Data supplied START

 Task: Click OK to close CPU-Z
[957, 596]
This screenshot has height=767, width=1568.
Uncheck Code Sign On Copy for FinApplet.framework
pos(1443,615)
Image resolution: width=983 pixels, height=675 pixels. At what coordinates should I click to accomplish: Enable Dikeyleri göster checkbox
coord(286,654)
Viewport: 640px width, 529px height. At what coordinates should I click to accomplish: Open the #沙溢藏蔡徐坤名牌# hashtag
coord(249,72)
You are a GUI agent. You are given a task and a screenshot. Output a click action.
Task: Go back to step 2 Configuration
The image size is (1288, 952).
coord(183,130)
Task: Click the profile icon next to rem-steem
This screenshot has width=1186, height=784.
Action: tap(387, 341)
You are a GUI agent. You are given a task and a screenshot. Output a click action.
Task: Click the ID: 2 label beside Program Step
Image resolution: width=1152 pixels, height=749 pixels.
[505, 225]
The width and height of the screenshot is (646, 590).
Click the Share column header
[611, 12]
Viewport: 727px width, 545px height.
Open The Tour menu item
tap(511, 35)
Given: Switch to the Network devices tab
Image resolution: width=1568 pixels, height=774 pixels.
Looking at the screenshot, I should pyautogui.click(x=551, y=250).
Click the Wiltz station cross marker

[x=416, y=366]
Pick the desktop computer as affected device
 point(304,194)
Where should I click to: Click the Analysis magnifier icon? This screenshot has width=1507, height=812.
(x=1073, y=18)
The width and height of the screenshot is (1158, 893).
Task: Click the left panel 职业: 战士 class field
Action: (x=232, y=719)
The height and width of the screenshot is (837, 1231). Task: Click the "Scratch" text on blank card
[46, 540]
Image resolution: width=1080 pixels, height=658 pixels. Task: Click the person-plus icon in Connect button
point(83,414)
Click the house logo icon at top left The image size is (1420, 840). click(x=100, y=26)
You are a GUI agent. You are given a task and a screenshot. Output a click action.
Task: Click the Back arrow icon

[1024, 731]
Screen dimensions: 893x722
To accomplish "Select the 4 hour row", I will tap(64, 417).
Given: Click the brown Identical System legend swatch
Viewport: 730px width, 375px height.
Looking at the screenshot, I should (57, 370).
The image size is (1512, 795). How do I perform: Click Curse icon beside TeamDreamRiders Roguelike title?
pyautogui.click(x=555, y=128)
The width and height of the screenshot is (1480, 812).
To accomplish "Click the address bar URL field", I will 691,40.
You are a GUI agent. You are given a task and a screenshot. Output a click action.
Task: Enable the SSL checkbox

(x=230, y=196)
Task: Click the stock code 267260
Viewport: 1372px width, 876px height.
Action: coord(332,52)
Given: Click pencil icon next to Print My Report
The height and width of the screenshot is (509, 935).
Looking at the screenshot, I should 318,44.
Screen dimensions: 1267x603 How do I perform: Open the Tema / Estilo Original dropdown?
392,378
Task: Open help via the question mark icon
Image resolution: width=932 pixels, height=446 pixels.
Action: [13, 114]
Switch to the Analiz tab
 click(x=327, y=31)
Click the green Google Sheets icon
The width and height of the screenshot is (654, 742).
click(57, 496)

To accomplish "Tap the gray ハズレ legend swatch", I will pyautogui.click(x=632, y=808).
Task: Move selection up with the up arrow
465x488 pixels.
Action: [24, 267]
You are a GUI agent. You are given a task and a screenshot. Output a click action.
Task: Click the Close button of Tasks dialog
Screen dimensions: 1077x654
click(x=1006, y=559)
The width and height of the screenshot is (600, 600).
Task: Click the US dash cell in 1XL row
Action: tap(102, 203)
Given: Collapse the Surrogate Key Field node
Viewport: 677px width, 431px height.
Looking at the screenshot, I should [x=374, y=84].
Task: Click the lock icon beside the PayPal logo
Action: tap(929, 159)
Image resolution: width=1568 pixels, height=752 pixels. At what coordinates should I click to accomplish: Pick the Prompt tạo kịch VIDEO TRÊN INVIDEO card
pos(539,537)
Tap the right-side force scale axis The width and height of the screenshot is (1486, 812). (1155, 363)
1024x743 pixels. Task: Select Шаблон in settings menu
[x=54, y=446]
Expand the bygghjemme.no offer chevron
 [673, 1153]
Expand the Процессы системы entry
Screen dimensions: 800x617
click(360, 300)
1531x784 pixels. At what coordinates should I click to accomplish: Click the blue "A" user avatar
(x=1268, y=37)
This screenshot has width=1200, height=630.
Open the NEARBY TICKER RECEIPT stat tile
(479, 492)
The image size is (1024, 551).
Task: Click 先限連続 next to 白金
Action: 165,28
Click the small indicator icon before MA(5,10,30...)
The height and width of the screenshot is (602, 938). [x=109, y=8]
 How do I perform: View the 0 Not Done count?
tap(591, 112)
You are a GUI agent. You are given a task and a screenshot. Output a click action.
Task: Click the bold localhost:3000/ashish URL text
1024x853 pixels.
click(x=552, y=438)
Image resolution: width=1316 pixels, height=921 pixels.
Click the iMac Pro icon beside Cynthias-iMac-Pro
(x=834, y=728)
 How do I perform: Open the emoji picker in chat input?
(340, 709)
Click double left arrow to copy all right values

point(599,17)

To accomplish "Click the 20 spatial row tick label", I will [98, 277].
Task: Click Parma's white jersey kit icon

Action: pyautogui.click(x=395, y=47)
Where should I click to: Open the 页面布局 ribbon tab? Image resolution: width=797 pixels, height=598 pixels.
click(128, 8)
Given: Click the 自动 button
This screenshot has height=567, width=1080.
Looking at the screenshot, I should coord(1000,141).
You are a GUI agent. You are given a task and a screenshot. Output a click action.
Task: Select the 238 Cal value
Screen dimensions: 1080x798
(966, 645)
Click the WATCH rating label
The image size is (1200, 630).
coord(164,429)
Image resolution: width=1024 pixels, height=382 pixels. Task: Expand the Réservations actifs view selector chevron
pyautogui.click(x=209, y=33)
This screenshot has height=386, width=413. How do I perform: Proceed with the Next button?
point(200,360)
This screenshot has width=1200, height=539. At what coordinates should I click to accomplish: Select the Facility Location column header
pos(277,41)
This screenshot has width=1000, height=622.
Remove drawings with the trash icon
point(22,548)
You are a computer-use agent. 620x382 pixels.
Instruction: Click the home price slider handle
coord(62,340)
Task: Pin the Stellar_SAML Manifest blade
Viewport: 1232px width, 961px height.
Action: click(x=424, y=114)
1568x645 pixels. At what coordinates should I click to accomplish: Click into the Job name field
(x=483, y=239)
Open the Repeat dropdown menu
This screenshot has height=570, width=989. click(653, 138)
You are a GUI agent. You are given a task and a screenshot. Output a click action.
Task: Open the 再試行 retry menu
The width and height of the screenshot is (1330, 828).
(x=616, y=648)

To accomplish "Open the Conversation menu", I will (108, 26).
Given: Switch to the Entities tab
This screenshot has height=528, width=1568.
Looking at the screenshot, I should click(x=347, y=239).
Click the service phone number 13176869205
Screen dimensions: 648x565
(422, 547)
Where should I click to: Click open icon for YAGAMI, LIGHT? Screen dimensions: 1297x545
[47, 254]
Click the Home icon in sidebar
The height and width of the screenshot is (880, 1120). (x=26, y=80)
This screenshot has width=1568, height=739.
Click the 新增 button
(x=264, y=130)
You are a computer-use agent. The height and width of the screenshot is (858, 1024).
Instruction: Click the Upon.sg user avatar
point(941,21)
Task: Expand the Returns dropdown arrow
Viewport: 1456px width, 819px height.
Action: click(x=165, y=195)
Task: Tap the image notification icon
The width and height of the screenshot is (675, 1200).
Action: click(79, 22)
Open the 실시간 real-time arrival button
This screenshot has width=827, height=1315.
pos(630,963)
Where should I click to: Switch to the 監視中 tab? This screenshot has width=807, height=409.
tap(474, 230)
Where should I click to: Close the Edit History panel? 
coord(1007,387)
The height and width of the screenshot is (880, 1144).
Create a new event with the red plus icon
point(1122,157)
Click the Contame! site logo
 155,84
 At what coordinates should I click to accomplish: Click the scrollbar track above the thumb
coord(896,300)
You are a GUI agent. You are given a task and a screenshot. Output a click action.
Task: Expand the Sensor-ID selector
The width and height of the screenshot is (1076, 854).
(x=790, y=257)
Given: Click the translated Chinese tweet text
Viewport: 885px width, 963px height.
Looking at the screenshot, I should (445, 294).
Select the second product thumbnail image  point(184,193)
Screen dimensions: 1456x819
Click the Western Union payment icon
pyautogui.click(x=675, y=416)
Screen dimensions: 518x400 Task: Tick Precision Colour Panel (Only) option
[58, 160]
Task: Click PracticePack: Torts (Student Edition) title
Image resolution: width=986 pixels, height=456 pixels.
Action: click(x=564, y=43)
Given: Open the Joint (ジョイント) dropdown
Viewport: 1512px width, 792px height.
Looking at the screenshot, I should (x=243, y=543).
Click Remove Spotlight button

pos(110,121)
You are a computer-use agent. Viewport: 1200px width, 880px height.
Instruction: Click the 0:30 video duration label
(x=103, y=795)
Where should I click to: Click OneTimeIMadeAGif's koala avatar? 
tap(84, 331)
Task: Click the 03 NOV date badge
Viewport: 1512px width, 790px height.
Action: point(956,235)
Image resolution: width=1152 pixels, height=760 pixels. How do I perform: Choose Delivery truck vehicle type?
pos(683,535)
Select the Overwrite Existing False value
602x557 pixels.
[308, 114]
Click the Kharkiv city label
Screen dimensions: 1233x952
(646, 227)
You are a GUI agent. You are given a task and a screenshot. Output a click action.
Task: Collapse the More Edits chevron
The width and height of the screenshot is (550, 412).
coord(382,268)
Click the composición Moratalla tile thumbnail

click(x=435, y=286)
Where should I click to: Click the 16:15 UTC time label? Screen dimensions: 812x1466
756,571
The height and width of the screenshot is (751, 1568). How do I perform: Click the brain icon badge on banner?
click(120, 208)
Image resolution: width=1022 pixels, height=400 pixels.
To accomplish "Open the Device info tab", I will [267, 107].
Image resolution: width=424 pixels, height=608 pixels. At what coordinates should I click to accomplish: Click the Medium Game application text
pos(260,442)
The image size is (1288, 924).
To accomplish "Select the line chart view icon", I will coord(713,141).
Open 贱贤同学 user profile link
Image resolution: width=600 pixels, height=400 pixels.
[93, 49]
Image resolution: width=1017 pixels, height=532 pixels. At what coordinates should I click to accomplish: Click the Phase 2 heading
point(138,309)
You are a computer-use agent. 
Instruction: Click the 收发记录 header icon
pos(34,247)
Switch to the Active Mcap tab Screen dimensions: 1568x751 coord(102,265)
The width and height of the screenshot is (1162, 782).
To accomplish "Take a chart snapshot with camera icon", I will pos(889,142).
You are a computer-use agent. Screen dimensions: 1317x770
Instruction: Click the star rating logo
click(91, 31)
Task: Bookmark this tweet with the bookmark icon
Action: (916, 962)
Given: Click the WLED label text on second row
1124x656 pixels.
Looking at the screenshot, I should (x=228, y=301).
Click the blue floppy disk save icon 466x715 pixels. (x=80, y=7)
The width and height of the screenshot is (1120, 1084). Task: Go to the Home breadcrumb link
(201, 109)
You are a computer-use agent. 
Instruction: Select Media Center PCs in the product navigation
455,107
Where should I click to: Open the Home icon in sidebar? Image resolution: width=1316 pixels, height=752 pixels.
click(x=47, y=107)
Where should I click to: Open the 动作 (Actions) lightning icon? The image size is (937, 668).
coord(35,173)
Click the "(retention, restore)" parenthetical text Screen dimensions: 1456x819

Data supplied END

* [What you are asked to do] Taking the entries above, print exactly the lines starting at the line with "You are a computer-use agent. Screen" and ending at the line with "Given: Click the WLED", both included.

* [Response area]
You are a computer-use agent. Screen dimensions: 1317x770
Instruction: Click the star rating logo
click(91, 31)
Task: Bookmark this tweet with the bookmark icon
Action: (916, 962)
Given: Click the WLED label text on second row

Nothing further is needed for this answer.